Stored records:
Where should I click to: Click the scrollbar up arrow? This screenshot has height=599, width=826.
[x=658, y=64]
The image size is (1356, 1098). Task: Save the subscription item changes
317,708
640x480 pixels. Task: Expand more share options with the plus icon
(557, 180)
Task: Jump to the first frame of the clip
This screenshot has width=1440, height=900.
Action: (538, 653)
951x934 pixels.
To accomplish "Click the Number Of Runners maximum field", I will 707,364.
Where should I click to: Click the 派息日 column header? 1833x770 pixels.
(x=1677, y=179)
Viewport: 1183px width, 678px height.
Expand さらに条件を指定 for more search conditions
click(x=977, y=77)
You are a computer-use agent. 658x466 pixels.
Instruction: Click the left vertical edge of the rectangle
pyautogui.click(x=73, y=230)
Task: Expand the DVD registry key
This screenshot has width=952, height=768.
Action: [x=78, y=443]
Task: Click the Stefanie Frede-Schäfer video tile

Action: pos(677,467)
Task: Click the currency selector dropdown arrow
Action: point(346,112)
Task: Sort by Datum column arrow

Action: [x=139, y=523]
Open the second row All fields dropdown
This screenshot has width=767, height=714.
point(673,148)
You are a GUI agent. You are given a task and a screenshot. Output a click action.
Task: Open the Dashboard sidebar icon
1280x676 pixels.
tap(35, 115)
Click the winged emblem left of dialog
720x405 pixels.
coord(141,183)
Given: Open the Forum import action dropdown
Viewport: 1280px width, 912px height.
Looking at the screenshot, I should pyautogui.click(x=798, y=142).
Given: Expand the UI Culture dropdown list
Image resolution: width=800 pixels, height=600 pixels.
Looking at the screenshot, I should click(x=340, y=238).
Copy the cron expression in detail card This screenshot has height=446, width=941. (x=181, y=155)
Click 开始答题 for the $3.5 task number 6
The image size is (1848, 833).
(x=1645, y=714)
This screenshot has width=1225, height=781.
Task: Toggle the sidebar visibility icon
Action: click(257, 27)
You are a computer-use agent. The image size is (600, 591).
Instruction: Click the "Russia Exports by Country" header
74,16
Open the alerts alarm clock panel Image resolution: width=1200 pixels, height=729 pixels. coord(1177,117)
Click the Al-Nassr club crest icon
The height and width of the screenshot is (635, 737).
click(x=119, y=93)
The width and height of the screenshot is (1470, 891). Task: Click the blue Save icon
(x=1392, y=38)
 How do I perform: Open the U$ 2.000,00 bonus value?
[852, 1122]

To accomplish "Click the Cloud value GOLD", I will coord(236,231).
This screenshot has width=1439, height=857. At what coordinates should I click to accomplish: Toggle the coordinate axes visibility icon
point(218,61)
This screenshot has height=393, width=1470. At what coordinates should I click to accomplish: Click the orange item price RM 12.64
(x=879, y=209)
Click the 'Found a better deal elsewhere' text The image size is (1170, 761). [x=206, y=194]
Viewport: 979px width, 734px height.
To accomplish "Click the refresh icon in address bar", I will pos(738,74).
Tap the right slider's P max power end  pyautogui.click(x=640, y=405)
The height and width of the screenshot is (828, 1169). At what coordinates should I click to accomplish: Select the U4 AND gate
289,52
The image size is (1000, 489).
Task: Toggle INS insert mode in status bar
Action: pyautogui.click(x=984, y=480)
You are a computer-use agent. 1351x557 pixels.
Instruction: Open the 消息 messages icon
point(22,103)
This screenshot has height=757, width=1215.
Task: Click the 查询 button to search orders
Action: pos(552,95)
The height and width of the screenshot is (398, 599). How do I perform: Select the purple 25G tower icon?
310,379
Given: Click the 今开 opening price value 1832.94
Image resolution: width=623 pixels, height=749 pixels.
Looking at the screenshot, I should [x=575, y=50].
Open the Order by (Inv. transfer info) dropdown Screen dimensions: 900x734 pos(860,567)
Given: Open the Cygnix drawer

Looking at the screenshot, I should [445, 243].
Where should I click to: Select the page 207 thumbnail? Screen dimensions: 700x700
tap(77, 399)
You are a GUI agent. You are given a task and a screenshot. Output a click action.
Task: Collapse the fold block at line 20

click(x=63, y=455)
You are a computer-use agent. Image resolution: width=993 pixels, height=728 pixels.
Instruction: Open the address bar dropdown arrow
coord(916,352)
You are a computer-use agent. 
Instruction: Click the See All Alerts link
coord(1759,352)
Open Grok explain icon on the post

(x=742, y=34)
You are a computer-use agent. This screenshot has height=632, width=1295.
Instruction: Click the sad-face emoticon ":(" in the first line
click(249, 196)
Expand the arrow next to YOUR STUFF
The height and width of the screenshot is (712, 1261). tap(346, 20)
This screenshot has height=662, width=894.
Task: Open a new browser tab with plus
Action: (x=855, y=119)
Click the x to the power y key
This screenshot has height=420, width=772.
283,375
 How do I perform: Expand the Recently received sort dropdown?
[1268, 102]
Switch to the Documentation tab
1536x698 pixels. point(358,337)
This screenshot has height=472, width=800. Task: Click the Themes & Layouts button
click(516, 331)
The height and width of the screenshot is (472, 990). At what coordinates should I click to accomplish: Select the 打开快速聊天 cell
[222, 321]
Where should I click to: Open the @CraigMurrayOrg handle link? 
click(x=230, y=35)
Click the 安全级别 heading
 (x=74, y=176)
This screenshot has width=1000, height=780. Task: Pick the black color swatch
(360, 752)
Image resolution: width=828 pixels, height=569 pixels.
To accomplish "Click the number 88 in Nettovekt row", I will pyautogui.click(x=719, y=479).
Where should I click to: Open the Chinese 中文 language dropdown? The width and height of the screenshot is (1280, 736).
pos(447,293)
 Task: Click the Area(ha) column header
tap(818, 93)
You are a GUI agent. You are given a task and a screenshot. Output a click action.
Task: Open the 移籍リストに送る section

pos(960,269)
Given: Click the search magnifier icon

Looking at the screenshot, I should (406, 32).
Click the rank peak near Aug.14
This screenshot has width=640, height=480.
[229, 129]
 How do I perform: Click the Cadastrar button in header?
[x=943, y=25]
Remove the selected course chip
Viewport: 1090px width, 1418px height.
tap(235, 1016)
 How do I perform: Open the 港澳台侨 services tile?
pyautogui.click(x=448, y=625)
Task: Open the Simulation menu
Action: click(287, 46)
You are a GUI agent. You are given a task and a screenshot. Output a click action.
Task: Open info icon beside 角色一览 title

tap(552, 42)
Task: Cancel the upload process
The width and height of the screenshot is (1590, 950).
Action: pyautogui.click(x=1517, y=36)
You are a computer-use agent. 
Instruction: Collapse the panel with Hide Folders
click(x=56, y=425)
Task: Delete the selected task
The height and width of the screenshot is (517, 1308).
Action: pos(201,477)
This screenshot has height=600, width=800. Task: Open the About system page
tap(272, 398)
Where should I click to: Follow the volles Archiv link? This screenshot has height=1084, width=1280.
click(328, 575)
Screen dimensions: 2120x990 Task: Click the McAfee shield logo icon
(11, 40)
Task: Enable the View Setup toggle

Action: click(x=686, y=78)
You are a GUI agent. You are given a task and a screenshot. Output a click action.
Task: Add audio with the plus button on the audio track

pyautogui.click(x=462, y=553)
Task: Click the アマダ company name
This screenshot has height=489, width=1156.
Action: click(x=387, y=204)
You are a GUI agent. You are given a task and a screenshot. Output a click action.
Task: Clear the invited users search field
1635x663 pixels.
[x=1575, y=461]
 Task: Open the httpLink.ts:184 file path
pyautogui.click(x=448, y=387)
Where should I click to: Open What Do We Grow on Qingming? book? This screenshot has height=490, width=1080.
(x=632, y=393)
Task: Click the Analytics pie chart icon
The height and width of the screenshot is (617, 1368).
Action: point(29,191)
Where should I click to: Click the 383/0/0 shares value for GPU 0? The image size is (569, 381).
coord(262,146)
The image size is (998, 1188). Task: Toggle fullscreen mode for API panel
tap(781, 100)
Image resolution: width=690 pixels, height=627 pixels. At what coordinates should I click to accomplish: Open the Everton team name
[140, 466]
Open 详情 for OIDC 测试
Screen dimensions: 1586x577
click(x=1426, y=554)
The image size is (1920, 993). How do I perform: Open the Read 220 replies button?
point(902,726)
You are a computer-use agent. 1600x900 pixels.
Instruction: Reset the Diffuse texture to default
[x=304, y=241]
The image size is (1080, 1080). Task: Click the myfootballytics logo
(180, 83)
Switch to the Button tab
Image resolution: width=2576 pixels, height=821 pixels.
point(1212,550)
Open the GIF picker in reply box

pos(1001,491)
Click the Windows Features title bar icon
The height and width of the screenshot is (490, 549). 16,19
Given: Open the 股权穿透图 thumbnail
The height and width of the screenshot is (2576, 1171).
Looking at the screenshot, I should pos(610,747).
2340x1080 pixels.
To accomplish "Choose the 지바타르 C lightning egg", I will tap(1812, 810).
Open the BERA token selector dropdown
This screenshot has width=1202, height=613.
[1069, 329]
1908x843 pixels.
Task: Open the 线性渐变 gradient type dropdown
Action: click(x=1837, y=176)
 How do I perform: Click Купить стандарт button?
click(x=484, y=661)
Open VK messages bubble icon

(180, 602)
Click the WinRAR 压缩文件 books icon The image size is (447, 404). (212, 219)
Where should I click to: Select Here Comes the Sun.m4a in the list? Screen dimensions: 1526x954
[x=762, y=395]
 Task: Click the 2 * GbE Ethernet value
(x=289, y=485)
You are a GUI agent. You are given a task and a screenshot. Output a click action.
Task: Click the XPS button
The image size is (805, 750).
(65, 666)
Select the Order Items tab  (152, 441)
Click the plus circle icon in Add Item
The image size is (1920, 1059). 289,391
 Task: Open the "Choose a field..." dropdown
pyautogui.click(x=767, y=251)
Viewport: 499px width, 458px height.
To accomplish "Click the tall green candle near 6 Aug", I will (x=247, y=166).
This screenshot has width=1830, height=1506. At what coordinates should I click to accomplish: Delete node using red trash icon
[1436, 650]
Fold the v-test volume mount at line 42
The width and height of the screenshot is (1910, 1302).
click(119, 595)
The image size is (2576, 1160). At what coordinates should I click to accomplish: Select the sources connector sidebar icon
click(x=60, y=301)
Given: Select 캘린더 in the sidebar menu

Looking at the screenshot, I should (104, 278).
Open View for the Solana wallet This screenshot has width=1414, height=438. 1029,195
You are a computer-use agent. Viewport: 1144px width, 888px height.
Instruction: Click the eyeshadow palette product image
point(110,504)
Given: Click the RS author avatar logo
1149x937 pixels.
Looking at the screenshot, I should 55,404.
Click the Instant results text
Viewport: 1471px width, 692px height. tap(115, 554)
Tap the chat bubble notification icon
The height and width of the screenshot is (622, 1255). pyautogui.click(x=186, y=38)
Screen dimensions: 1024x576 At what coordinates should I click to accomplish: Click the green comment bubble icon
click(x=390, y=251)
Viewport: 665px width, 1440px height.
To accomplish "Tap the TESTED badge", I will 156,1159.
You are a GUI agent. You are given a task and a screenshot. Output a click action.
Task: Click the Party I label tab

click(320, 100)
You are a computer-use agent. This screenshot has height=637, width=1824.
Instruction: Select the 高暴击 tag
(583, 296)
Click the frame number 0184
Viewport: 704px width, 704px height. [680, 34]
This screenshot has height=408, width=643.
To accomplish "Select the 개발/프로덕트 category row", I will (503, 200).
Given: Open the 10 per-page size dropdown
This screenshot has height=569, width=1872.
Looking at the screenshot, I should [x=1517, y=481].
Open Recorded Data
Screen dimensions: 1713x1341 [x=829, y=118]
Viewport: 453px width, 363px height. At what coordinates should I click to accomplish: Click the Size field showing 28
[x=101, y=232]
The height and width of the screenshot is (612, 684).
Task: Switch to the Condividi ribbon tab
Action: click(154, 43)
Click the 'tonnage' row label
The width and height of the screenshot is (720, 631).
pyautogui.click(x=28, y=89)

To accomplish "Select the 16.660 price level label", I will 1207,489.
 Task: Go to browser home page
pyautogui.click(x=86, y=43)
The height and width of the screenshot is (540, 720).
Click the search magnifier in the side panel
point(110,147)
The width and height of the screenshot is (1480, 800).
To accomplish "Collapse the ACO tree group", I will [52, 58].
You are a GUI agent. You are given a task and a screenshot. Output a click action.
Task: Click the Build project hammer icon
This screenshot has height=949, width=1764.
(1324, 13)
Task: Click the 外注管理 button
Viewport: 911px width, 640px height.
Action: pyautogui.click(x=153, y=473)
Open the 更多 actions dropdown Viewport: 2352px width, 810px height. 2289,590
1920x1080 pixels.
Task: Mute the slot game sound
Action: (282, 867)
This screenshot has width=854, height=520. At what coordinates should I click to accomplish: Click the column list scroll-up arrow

TASK GOAL
From the records above, print exactly the lines that run from the line with "This screenshot has height=600, width=800." to the line with "Task: Click the Analytics pie chart icon", inclusive.

EXERCISE OUTPUT
This screenshot has height=600, width=800. Task: Open the About system page
tap(272, 398)
Where should I click to: Follow the volles Archiv link? This screenshot has height=1084, width=1280.
click(328, 575)
Screen dimensions: 2120x990 Task: Click the McAfee shield logo icon
(11, 40)
Task: Enable the View Setup toggle

Action: click(x=686, y=78)
You are a GUI agent. You are given a task and a screenshot. Output a click action.
Task: Add audio with the plus button on the audio track

pyautogui.click(x=462, y=553)
Task: Click the アマダ company name
This screenshot has height=489, width=1156.
Action: click(x=387, y=204)
You are a GUI agent. You are given a task and a screenshot. Output a click action.
Task: Clear the invited users search field
1635x663 pixels.
[x=1575, y=461]
 Task: Open the httpLink.ts:184 file path
pyautogui.click(x=448, y=387)
Where should I click to: Open What Do We Grow on Qingming? book? This screenshot has height=490, width=1080.
(x=632, y=393)
Task: Click the Analytics pie chart icon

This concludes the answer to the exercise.